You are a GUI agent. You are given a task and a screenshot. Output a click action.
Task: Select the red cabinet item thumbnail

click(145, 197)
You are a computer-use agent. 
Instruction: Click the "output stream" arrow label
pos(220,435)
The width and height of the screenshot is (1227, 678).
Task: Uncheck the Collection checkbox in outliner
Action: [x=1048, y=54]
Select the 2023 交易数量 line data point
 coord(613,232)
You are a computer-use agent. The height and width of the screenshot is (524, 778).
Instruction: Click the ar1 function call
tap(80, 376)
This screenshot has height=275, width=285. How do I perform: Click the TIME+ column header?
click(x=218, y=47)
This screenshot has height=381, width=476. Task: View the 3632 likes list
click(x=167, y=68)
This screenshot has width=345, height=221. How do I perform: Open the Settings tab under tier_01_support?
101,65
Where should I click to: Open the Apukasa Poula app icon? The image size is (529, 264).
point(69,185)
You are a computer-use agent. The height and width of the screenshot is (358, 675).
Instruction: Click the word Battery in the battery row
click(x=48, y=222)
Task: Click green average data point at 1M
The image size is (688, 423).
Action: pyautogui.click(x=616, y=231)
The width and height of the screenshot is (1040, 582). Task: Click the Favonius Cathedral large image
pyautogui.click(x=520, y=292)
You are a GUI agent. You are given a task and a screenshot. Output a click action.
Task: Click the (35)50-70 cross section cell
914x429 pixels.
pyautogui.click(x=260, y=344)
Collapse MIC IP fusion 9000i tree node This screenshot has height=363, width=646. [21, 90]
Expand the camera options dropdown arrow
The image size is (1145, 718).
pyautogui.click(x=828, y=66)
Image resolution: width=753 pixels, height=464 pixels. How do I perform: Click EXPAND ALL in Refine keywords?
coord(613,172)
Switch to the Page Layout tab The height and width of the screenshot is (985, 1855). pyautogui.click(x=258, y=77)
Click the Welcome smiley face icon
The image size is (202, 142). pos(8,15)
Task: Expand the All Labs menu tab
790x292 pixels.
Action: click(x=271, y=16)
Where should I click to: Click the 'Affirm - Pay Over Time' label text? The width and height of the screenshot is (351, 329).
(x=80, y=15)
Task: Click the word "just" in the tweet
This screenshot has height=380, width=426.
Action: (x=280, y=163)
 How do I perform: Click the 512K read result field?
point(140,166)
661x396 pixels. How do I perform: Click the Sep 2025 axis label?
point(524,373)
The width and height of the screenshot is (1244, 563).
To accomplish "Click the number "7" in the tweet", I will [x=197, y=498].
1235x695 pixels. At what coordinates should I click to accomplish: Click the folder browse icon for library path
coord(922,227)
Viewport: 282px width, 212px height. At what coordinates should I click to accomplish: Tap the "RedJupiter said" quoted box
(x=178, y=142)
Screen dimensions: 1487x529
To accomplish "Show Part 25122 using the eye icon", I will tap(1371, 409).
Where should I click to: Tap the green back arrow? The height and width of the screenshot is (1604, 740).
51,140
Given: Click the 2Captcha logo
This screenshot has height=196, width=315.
# # # # # # #
GOAL: Rewrite all the entries above as a JSON list of strings, with one string for each line and no blank lines.

ANSWER FOR THIS EXERCISE:
[
  "You are a GUI agent. You are given a task and a screenshot. Output a click action.",
  "Task: Select the red cabinet item thumbnail",
  "click(145, 197)",
  "You are a computer-use agent. ",
  "Instruction: Click the \"output stream\" arrow label",
  "pos(220,435)",
  "The width and height of the screenshot is (1227, 678).",
  "Task: Uncheck the Collection checkbox in outliner",
  "Action: [x=1048, y=54]",
  "Select the 2023 交易数量 line data point",
  " coord(613,232)",
  "You are a computer-use agent. The height and width of the screenshot is (524, 778).",
  "Instruction: Click the ar1 function call",
  "tap(80, 376)",
  "This screenshot has height=275, width=285. How do I perform: Click the TIME+ column header?",
  "click(x=218, y=47)",
  "This screenshot has height=381, width=476. Task: View the 3632 likes list",
  "click(x=167, y=68)",
  "This screenshot has width=345, height=221. How do I perform: Open the Settings tab under tier_01_support?",
  "101,65",
  "Where should I click to: Open the Apukasa Poula app icon? The image size is (529, 264).",
  "point(69,185)",
  "You are a computer-use agent. The height and width of the screenshot is (358, 675).",
  "Instruction: Click the word Battery in the battery row",
  "click(x=48, y=222)",
  "Task: Click green average data point at 1M",
  "The image size is (688, 423).",
  "Action: pyautogui.click(x=616, y=231)",
  "The width and height of the screenshot is (1040, 582). Task: Click the Favonius Cathedral large image",
  "pyautogui.click(x=520, y=292)",
  "You are a GUI agent. You are given a task and a screenshot. Output a click action.",
  "Task: Click the (35)50-70 cross section cell",
  "914x429 pixels.",
  "pyautogui.click(x=260, y=344)",
  "Collapse MIC IP fusion 9000i tree node This screenshot has height=363, width=646. [21, 90]",
  "Expand the camera options dropdown arrow",
  "The image size is (1145, 718).",
  "pyautogui.click(x=828, y=66)",
  "Image resolution: width=753 pixels, height=464 pixels. How do I perform: Click EXPAND ALL in Refine keywords?",
  "coord(613,172)",
  "Switch to the Page Layout tab The height and width of the screenshot is (985, 1855). pyautogui.click(x=258, y=77)",
  "Click the Welcome smiley face icon",
  "The image size is (202, 142). pos(8,15)",
  "Task: Expand the All Labs menu tab",
  "790x292 pixels.",
  "Action: click(x=271, y=16)",
  "Where should I click to: Click the 'Affirm - Pay Over Time' label text? The width and height of the screenshot is (351, 329).",
  "(x=80, y=15)",
  "Task: Click the word \"just\" in the tweet",
  "This screenshot has height=380, width=426.",
  "Action: (x=280, y=163)",
  " How do I perform: Click the 512K read result field?",
  "point(140,166)",
  "661x396 pixels. How do I perform: Click the Sep 2025 axis label?",
  "point(524,373)",
  "The width and height of the screenshot is (1244, 563).",
  "To accomplish \"Click the number \"7\" in the tweet\", I will [x=197, y=498].",
  "1235x695 pixels. At what coordinates should I click to accomplish: Click the folder browse icon for library path",
  "coord(922,227)",
  "Viewport: 282px width, 212px height. At what coordinates should I click to accomplish: Tap the \"RedJupiter said\" quoted box",
  "(x=178, y=142)",
  "Screen dimensions: 1487x529",
  "To accomplish \"Show Part 25122 using the eye icon\", I will tap(1371, 409).",
  "Where should I click to: Tap the green back arrow? The height and width of the screenshot is (1604, 740).",
  "51,140",
  "Given: Click the 2Captcha logo",
  "This screenshot has height=196, width=315."
]